Please copy the data word for word, from the first line through the line that contains "pyautogui.click(x=63, y=57)".
****************************************
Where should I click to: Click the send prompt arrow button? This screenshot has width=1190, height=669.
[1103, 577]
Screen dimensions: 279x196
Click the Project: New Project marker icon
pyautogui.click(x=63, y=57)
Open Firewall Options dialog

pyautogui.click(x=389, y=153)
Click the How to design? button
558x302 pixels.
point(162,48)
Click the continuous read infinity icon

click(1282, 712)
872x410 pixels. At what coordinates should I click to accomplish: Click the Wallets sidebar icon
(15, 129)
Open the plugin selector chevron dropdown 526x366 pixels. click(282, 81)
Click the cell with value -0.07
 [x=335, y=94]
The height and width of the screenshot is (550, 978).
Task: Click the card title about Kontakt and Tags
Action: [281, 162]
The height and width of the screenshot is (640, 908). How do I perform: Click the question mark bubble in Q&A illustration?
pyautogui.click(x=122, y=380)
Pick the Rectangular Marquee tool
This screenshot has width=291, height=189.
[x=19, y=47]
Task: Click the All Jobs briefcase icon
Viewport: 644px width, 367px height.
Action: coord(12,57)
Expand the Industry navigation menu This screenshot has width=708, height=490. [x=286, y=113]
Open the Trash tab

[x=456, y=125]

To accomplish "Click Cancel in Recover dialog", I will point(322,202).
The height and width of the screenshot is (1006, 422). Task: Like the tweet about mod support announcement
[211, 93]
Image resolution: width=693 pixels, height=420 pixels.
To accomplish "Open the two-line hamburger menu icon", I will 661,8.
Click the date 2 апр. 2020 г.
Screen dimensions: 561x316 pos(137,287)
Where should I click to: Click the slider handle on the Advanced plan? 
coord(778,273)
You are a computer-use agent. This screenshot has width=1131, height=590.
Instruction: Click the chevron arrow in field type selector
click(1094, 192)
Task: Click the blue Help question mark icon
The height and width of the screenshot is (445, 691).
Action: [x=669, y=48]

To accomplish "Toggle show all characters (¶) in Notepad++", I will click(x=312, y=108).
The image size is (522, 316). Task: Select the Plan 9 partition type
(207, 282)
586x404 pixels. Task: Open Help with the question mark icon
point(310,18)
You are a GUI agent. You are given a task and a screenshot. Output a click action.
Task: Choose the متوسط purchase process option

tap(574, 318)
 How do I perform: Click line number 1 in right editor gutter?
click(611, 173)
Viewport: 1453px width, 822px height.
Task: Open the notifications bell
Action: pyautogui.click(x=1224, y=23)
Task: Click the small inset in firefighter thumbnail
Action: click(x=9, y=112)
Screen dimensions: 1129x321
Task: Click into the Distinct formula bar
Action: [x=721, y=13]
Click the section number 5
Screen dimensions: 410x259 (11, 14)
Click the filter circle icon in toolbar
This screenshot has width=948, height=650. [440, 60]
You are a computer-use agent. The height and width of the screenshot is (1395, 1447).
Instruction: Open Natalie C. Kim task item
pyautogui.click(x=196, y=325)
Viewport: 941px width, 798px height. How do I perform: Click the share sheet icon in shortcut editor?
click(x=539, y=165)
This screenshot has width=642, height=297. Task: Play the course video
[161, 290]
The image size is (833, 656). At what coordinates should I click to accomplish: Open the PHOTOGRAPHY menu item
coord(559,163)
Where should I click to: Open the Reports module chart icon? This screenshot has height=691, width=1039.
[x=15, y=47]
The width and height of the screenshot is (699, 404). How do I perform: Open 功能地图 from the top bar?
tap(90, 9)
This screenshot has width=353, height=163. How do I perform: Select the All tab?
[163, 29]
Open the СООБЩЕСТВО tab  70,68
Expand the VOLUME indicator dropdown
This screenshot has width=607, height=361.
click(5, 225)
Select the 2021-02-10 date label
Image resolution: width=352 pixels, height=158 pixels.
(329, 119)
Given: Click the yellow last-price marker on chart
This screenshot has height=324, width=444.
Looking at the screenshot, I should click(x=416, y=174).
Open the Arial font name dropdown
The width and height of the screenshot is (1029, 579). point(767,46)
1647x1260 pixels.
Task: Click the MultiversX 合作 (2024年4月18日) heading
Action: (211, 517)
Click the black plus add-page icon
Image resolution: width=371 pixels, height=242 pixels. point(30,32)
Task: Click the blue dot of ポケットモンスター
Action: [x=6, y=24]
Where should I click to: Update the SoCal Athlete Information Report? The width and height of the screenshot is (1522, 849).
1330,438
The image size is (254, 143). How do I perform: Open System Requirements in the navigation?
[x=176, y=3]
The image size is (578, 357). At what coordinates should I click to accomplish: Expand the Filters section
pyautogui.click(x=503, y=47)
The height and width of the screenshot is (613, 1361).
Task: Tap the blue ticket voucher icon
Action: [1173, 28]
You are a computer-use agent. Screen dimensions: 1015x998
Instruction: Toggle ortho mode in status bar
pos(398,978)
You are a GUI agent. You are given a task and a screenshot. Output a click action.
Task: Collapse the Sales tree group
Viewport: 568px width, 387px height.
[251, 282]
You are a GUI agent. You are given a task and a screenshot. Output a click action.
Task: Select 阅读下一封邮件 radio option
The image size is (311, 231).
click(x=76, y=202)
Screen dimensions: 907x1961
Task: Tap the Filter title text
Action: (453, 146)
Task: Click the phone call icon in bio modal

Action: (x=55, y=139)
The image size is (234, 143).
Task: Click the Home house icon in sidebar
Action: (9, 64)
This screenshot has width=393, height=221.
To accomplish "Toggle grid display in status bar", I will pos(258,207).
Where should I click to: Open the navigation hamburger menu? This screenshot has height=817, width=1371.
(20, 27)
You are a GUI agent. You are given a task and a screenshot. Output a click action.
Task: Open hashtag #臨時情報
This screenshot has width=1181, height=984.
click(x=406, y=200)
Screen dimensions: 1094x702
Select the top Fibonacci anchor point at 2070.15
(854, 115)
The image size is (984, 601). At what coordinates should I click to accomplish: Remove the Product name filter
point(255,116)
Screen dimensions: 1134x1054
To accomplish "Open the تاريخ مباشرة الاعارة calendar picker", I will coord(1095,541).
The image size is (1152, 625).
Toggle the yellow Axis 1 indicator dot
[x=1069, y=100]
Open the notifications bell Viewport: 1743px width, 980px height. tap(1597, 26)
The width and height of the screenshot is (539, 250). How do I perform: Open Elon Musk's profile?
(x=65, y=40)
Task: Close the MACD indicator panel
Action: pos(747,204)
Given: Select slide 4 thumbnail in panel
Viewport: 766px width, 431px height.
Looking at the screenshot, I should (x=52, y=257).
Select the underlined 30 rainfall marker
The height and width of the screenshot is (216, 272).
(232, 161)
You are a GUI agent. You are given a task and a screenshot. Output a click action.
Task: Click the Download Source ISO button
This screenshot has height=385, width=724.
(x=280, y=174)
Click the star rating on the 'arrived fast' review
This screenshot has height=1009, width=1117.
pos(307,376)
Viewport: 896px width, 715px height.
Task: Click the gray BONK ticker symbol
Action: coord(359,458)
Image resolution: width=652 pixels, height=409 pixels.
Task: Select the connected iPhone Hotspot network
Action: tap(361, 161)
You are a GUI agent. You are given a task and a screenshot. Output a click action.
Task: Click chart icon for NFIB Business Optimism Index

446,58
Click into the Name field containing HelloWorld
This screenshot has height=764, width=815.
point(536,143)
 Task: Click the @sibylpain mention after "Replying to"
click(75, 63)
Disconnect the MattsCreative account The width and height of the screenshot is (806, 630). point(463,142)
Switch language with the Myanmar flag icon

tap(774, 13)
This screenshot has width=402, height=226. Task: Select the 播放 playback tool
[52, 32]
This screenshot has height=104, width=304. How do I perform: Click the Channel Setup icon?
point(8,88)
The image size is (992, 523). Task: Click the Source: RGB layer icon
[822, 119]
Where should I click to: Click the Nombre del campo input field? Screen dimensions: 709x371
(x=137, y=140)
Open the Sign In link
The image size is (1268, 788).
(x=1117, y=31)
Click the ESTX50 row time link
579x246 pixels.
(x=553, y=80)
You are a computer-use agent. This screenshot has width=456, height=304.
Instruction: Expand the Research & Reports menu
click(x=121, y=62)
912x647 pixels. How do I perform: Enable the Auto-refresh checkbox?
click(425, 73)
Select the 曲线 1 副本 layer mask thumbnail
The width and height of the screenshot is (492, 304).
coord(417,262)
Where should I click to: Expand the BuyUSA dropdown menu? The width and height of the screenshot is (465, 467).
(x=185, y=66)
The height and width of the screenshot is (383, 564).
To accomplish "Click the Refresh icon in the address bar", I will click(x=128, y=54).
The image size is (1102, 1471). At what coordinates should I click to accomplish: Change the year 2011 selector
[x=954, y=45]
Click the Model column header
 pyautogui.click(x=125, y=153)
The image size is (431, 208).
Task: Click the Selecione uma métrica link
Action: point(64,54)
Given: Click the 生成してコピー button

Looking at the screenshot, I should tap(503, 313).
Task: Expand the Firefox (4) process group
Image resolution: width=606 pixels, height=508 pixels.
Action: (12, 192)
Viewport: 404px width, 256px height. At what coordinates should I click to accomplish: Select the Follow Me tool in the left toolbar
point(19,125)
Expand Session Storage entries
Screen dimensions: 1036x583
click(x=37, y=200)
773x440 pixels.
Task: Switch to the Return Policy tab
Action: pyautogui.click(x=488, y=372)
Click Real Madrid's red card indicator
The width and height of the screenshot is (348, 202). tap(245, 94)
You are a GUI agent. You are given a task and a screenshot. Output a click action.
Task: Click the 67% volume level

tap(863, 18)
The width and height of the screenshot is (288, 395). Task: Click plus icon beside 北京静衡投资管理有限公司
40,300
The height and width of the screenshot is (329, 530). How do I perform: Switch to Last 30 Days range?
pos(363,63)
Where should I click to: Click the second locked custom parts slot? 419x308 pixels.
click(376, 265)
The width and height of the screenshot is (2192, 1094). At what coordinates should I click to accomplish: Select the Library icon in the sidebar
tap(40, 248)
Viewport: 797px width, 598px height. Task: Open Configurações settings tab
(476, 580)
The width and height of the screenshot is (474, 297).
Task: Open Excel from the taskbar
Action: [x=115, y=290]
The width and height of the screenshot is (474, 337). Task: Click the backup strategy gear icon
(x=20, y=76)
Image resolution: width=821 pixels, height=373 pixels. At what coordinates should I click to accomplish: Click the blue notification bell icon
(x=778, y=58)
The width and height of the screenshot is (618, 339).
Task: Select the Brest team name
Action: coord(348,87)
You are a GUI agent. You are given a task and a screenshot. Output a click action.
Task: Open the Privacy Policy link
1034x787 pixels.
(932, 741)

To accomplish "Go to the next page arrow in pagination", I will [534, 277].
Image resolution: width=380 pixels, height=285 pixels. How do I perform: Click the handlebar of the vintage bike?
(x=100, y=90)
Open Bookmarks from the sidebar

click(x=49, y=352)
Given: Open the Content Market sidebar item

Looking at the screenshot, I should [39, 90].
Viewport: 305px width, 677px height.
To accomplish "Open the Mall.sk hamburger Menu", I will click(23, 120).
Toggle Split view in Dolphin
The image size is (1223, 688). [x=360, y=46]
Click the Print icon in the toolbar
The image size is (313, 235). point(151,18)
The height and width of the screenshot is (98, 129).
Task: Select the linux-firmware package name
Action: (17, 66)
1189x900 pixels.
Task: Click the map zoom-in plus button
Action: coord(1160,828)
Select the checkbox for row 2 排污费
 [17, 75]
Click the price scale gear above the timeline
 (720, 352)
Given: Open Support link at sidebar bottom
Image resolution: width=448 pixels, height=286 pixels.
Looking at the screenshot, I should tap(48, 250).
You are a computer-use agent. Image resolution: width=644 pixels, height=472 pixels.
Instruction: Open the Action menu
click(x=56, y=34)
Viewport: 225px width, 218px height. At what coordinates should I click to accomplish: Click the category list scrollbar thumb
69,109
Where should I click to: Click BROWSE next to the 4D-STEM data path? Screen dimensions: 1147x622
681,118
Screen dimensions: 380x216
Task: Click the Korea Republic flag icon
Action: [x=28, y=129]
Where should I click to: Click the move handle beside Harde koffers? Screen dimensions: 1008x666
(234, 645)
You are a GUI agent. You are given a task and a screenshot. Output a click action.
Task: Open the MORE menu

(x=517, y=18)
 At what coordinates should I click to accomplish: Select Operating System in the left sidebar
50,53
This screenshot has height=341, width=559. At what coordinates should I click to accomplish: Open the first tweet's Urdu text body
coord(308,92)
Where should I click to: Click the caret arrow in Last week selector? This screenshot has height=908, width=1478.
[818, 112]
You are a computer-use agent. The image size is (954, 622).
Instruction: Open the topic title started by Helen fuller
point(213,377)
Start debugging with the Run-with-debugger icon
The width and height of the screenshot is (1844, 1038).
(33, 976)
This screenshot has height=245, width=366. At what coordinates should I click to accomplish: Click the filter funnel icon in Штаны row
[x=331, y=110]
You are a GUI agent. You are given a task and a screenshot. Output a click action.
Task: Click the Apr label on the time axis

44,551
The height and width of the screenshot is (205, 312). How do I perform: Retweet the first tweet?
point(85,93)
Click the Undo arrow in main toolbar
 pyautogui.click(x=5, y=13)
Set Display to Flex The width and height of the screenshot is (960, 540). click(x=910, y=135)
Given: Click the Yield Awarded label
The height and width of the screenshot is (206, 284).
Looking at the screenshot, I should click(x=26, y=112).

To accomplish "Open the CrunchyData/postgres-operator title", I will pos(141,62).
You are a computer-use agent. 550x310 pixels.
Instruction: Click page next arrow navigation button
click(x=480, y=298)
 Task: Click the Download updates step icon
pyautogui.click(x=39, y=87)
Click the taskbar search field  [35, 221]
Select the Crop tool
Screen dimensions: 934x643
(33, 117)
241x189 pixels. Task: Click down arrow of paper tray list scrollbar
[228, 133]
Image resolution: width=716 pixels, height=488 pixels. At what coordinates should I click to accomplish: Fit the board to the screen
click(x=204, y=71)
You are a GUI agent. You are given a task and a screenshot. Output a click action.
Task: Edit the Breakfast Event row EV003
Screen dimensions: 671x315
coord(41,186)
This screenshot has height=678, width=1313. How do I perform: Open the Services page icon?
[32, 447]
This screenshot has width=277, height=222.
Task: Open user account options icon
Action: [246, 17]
****************************************
■ SOLVED EXERCISE ■
Where should I click to: Click the send prompt arrow button? This screenshot has width=1190, height=669.
[1103, 577]
Screen dimensions: 279x196
Click the Project: New Project marker icon
pyautogui.click(x=63, y=57)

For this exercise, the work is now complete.